In her words: “I am all used up.”
Holding herself hostage to who she used to be – or rather what she used to do – is not untypical of those who survive prostitution on the streets. Reclaiming a sense of wholeness and dignity can take years to achieve, once it has been stripped away by shameless pimps and predators.
Misappropriation of language doesn’t help ..
The other day on a raod trip with my kids, my 12-year-old daughter was happily playing some of her favorite songs by P!nk. I get the raw, social justice, stand-up-and-be-counted sentiment to many of P!nk’s songs; what I don’t get, and feel is regrettable, is the constant use of expletives in many of her lyrics. Like these lines from ‘Fuckin’ Perfect’:
Pretty, pretty please, don’t you ever ever feel
Like you’re less than fuckin’ perfect
Pretty pretty please, if you ever, ever feel like you’re nothing
You’re fuckin’ perfect to me!
Or this lyric from ‘I Am Here’:
I wanna make some mistakes, I wanna sleep in the mud
I wanna swim in the flood, I wanna fuck ’til I’m done ..
When lyrics are laced with this kind of aggression and sexual excess — albeit in the cause of justice, liberation and indignation —I’m not sure that it serves the cause of women’s rights and dignity. What do such loose lyrics do for 12-year-olds like my daughter? To me they prematurely sexualize and vulgarize their evolving sense of identity, in a culture already steeped in the degradation of women.
As I put it in my debut book, Do It Anyway: Deep Spirituality Meets Real Life:
Violence against women and societal degradation of women in general is … rife across the globe. From prostitution and child sex slavery to the vulgarization and brutalization of female sexuality in the sleazy multi-billion dollar porn industry, to the embedded on-campus rape culture of U.S. colleges, women have been objectified and commodified in the most appalling ways imaginable.

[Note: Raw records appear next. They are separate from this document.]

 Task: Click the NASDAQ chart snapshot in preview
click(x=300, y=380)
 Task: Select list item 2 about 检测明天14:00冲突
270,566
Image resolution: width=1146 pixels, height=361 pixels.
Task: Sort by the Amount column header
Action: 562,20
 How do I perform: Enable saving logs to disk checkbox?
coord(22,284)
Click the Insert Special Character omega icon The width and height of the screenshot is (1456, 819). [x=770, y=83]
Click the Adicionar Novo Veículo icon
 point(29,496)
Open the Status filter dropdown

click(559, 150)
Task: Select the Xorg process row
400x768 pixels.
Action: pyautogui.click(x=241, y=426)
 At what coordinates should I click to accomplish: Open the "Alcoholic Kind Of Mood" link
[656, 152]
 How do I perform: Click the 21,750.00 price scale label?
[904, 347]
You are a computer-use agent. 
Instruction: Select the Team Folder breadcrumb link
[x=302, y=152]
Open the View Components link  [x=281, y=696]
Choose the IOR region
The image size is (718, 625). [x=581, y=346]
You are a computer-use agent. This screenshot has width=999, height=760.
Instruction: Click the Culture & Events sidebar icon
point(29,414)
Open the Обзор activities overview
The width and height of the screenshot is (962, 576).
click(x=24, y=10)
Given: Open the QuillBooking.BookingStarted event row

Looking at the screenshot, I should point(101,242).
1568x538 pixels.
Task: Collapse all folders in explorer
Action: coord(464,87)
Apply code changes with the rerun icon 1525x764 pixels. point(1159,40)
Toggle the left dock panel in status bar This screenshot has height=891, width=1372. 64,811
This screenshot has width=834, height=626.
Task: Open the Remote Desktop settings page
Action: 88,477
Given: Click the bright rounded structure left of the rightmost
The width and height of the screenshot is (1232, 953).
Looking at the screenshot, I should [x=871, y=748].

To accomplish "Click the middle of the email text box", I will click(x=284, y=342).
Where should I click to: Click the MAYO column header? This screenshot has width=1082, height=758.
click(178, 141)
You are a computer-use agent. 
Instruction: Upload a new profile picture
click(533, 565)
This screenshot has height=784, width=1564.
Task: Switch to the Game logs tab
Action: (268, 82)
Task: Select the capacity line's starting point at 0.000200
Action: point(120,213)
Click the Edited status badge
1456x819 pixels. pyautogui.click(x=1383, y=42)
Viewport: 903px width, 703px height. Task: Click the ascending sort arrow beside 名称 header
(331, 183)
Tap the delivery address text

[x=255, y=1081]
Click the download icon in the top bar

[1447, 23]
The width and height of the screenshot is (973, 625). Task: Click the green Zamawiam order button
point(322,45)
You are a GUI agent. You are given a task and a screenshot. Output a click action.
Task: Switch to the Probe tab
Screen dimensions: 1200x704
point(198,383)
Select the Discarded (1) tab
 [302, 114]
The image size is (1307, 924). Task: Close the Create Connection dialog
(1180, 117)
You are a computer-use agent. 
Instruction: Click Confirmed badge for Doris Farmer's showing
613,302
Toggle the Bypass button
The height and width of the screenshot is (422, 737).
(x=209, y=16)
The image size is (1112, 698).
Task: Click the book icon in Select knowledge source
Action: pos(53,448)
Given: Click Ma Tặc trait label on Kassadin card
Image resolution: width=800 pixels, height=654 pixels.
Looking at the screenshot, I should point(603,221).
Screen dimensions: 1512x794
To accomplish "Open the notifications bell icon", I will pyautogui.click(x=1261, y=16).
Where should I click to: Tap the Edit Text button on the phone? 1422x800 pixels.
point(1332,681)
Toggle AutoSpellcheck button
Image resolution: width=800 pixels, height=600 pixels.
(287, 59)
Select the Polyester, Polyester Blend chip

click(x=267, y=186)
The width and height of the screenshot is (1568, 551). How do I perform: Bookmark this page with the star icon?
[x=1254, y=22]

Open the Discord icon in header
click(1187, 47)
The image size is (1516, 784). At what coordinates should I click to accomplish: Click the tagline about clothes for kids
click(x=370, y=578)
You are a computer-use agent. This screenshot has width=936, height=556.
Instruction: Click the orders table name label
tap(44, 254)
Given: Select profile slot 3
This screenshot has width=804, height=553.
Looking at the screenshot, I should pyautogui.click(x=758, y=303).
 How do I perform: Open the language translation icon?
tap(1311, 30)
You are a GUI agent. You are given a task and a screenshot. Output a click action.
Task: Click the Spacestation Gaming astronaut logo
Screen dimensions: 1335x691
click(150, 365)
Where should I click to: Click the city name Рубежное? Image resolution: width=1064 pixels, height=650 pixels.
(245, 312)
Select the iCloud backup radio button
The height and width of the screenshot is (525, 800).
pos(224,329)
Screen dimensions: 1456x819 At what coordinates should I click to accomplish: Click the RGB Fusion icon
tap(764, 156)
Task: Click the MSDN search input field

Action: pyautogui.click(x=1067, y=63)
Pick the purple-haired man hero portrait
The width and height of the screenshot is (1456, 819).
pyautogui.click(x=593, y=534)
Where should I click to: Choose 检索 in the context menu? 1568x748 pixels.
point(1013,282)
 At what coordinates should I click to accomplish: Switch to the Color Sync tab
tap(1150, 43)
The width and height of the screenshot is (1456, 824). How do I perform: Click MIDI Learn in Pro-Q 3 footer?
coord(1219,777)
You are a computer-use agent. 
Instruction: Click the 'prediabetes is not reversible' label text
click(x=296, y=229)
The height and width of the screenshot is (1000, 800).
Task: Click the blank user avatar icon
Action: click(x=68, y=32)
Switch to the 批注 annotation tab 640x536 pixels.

And that’s just their bodies. Their intelligence, creative potential, intuitive and intellectual input, not to mention their humanitarian service to generations, have all been severely sidelined in a human history of patriarchal arrogance and ignorance.
Whether a refugee family fleeing the intolerable conditions of their homeland, a browbeaten transgender army lietenant, a reformed neo-fascist white supremacist, or a Contessa who has survived the brutality of street life as a prostitute, no individual is ever “all used up” when it comes to innate human dignity, inviolable human rights, and inexhaustible human potential.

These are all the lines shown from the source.